__Extracted information__.
▼
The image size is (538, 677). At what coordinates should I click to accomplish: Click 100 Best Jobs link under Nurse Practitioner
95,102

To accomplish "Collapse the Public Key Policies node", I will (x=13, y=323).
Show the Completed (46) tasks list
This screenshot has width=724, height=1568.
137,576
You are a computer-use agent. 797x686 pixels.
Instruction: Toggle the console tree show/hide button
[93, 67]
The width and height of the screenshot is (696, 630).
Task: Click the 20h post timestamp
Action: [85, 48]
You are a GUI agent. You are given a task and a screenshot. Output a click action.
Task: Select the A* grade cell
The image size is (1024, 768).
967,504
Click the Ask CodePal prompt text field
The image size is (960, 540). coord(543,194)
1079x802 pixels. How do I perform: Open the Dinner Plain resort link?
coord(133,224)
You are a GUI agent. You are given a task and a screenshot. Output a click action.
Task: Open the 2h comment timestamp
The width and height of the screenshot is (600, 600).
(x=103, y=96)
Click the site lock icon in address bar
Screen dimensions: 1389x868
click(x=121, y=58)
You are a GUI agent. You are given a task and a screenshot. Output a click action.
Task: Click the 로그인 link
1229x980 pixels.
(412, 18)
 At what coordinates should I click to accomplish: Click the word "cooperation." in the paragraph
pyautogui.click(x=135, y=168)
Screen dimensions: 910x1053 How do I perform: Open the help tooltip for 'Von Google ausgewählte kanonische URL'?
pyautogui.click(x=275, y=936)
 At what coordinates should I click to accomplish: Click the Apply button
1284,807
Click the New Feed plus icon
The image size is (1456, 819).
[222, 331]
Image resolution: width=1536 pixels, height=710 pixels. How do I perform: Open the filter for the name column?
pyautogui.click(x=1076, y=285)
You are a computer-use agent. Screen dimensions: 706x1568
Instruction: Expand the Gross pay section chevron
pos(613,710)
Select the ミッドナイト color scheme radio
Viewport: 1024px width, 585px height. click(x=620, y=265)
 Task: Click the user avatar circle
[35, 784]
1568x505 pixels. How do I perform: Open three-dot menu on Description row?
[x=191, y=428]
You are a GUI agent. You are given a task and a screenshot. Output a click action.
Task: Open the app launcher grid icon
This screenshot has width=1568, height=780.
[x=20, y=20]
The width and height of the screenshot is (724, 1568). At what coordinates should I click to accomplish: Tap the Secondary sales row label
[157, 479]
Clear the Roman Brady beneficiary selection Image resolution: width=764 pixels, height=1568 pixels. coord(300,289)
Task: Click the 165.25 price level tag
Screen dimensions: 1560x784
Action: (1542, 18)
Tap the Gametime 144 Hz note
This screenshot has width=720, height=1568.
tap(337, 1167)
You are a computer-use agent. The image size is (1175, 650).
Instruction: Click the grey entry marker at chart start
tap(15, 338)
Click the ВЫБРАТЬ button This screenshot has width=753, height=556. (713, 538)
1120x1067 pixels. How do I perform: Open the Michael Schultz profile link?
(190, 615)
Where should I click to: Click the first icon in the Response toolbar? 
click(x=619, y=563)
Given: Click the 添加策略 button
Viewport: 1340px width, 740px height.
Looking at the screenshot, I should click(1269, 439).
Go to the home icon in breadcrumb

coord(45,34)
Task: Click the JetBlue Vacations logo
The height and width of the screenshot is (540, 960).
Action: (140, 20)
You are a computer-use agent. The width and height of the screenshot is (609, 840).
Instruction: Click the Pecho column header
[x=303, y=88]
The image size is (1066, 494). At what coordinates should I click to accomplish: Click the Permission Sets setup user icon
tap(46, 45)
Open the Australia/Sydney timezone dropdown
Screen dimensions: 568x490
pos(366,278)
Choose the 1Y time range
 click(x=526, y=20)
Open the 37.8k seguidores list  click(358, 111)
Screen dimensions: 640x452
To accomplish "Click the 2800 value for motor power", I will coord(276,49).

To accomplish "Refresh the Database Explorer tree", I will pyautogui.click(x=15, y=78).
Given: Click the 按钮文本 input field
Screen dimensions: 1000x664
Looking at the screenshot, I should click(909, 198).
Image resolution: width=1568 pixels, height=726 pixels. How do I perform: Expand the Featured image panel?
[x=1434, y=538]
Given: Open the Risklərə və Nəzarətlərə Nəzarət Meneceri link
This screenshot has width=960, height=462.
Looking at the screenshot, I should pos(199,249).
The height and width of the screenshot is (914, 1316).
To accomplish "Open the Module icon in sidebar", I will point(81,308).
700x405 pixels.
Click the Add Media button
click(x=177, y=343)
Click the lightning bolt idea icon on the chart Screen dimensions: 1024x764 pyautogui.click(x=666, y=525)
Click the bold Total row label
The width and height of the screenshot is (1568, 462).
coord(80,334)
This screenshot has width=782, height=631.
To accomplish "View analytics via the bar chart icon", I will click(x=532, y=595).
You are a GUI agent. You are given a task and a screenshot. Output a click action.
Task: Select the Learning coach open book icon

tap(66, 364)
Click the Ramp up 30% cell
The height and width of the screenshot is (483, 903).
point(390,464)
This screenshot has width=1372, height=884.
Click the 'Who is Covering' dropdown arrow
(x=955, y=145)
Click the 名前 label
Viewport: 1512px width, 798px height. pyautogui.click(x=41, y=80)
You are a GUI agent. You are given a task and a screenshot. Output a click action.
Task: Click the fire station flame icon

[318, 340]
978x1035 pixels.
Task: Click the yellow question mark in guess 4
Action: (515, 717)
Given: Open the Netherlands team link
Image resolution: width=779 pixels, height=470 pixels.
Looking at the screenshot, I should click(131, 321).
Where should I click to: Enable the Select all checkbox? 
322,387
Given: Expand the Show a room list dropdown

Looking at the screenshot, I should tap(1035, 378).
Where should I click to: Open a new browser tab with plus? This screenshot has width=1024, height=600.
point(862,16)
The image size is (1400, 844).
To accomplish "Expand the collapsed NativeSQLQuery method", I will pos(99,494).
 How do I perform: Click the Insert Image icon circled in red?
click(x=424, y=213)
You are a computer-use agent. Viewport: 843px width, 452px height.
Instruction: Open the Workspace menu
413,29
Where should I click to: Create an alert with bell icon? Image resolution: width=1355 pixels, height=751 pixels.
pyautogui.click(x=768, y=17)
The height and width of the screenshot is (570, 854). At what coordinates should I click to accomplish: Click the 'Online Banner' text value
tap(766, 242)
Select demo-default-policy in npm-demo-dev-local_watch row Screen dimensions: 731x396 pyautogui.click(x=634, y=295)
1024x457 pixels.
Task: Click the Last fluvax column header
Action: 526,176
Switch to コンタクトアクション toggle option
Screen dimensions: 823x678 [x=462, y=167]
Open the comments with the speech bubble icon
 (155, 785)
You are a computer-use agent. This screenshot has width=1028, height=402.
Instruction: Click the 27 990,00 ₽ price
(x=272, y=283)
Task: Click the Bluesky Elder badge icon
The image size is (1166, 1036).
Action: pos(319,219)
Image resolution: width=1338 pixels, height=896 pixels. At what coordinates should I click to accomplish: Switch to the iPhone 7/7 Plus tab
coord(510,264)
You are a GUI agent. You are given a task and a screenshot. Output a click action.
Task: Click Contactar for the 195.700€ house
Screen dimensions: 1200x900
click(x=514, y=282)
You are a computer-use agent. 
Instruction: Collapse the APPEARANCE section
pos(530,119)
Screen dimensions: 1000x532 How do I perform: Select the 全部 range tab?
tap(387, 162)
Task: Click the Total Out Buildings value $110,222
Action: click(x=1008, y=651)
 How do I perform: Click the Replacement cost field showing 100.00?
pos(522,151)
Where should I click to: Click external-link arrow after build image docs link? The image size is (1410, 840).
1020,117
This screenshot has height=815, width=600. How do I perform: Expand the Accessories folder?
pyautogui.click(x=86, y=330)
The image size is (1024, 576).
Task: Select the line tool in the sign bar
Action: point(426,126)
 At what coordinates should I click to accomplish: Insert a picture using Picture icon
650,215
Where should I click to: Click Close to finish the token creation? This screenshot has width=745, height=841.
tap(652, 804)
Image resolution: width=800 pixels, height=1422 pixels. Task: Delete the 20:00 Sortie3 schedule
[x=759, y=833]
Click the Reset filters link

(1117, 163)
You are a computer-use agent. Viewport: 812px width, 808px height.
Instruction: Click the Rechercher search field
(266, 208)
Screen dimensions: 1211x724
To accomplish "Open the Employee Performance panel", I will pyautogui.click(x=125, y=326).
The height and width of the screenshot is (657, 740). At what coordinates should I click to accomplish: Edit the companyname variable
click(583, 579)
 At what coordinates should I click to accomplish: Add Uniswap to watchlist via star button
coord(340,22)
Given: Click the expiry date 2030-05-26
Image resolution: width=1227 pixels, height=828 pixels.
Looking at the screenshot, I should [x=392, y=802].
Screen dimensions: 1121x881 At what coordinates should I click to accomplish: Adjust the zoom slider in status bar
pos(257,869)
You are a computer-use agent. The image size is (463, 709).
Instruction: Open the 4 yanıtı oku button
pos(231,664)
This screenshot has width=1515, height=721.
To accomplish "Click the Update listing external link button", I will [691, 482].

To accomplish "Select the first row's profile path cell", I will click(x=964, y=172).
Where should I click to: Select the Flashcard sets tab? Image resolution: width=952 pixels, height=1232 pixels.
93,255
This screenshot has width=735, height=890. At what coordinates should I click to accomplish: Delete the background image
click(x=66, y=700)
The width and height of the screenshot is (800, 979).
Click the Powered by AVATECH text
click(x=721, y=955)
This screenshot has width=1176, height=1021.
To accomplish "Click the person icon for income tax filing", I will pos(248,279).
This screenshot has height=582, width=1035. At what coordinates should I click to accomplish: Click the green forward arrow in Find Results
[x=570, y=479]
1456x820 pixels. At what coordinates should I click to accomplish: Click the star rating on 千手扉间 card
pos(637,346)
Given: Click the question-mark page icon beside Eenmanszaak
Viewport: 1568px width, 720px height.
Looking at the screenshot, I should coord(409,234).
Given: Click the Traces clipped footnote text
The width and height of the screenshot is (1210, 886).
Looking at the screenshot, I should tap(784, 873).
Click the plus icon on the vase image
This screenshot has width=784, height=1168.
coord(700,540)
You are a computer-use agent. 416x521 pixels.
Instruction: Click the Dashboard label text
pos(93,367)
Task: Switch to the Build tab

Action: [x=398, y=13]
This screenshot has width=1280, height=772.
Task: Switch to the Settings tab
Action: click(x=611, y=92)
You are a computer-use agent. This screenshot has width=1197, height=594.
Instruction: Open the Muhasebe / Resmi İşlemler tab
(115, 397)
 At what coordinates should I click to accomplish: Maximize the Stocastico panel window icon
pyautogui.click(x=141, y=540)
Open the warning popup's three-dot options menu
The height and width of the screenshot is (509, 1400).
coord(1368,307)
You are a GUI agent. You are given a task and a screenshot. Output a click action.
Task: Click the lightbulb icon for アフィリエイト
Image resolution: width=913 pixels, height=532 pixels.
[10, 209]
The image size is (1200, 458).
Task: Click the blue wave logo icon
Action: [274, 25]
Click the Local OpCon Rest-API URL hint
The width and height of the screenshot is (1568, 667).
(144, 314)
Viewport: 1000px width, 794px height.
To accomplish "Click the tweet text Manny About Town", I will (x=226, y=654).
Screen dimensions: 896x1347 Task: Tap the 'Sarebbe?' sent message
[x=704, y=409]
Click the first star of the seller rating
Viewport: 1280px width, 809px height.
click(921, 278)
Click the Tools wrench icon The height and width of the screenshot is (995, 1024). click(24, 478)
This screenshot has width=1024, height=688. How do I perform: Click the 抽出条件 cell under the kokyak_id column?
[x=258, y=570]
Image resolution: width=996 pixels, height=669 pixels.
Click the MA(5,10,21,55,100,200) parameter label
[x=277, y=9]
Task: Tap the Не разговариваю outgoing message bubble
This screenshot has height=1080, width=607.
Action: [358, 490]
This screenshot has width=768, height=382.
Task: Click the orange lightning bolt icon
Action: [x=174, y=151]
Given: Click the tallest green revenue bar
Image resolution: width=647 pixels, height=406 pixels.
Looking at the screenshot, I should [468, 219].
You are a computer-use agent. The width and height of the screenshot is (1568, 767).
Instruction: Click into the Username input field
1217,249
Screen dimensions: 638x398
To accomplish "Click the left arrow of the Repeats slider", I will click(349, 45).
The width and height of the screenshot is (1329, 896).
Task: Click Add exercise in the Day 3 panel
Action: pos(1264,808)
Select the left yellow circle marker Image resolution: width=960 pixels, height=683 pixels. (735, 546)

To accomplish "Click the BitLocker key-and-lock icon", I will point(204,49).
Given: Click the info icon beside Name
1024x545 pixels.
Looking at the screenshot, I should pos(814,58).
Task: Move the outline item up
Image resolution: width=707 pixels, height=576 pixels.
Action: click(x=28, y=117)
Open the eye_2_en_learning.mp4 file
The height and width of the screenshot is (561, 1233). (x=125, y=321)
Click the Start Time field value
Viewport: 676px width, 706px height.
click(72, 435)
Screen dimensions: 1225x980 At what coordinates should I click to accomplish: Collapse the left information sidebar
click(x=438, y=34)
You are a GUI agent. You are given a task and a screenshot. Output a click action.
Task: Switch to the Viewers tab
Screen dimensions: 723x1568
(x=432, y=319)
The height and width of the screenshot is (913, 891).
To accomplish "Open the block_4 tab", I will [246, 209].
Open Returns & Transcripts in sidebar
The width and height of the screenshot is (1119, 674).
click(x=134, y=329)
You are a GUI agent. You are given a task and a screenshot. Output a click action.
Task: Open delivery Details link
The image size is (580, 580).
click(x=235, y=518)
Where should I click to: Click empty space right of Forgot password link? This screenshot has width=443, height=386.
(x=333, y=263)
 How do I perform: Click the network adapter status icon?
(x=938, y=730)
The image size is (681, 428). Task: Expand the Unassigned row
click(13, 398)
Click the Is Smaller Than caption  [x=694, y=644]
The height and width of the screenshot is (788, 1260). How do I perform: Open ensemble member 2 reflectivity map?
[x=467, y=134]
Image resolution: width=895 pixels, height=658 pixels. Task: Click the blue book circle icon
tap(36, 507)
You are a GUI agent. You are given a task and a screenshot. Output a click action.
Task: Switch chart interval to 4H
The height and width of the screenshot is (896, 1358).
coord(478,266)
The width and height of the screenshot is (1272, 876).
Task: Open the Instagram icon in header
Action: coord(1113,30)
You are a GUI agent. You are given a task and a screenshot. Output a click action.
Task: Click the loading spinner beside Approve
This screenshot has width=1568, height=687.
▲
__Work instructions__.
Please state how many lines in the material above include the word "computer". Nothing but the number is wanted.

__Answer for this exercise__.
12